Pengelolaan dan Distribusi Pajak yang Belum Berpihak Kepada Perempuan
Penulis: Isthiqonita
Editor: Andi Faizah
Belum genap 100 hari menjabat, pemerintahan Presiden Prabowo Subianto mengeluarkan kebijakan kenaikan Pajak Pertambahan Nilai atau PPN menjadi 12% mulai Januari 2025. Keputusan tersebut diumumkan oleh Menteri Keuangan, Sri Mulyani, saat rapat kerja dengan Komisi XI DPR pada Rabu (13/11/2024). Menkeu menyebut kenaikan PPN adalah untuk menjaga kesehatan Anggaran Pendapatan dan Belanja Negara (APBN), sekaligus mampu merespons berbagai krisis. Kebijakan PPN 12% sebetulnya telah termaktub dalam Pasal 7 ayat 1 UU Nomor 7 Tahun 2021 yang disusun oleh Kabinet Indonesia Maju di bawah kepemimpinan Presiden Joko Widodo (Jokowi). Dalam beleid itu, disebutkan bahwa PPN dinaikkan secara bertahap, yakni 11% pada 1 April 2022 dan 12% pada 1 Januari 2025 (BBC.com, 2024).

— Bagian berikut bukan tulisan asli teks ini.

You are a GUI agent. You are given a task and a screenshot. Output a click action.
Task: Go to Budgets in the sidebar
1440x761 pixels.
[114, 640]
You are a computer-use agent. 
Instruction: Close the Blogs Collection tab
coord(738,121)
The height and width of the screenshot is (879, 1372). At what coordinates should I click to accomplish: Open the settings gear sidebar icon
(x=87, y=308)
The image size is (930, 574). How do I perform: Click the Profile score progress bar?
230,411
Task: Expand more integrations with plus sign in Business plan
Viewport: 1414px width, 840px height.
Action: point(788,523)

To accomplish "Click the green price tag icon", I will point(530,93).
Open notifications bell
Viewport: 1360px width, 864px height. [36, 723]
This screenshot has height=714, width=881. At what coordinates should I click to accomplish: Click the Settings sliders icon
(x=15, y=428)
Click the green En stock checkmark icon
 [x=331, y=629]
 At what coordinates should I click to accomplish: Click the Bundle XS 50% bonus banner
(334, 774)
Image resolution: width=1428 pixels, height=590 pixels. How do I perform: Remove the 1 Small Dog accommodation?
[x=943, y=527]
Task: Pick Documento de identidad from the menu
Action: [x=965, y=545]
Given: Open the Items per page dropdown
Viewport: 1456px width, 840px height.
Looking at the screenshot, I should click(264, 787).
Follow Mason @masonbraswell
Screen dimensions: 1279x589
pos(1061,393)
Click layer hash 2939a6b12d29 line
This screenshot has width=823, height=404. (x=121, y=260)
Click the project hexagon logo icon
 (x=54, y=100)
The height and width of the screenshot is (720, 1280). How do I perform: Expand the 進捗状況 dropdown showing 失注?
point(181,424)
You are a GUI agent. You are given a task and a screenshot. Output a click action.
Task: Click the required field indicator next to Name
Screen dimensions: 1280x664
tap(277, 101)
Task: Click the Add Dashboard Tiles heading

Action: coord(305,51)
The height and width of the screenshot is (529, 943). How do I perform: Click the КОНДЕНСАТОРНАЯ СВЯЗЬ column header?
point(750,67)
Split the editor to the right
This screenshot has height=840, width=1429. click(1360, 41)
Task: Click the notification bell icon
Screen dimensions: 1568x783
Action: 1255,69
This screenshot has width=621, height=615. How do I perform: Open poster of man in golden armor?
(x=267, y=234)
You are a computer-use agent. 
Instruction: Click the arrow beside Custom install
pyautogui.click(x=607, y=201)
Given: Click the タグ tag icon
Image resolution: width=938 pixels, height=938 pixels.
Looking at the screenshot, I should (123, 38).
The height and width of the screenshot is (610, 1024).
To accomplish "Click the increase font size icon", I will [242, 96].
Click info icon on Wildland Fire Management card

PPN merupakan jenis pajak yang dikenakan atas setiap transaksi jual beli barang atau jasa yang dilakukan oleh Pengusaha Kena Pajak (PKP). Meskipun beban pajak secara langsung ditanggung oleh konsumen akhir, namun kewajiban memungut, menyetor, dan melaporkan PPN tetap berada di pundak PKP. Dalam sistem PPN, pengusaha yang telah dikukuhkan sebagai PKP berkewajiban memungut PPN dari konsumen, menyetorkannya ke negara, dan melaporkan jumlah PPN yang telah dipungut.
Undang-Undang Nomor 8 Tahun 1983 tentang Pajak Pertambahan Nilai Barang dan Jasa dan Pajak Penjualan atas Barang Mewah pertama kali mengatur mengenai tarif PPN sebesar 10%. Besaran tarif ini kemudian dapat mengalami perubahan sesuai dengan peraturan pemerintah, dengan batas minimum 5% dan maksimum 10%. Ketentuan ini bertahan cukup lama meskipun Undang-Undang tersebut mengalami revisi pada tahun 2009. Ketika menjabat presiden, Jokowi melakukan perubahan signifikan terhadap tarif PPN melalui Undang-Undang Nomor 7 Tahun 2021 tentang Harmonisasi Peraturan Perpajakan (UU HPP). Menurut UU HPP, tarif PPN dinaikkan secara bertahap. Mulai April 2022, tarif PPN ditetapkan sebesar 11%. Selanjutnya pada tahun 2025, tarif PPN akan kembali naik menjadi 12%.
Dengan adanya pengumuman kenaikan PPN menjadi 12% tersebut, lantas mendapat reaksi negatif dari masyarakat. Respons tersebut merupakan dampak dari kebijakan pajak yang terbilang tinggi namun tidak diimbangi dengan fasilitas atau pelayanan publik yang dirasakan oleh masyarakat. Setelah PPN 12% diterapkan, Indonesia akan menjadi negara dengan PPN tertinggi di ASEAN, bersanding dengan Filipina. Kenaikan pajak tersebut otomatis akan berdampak pada kehidupan kelompok rentan, termasuk perempuan.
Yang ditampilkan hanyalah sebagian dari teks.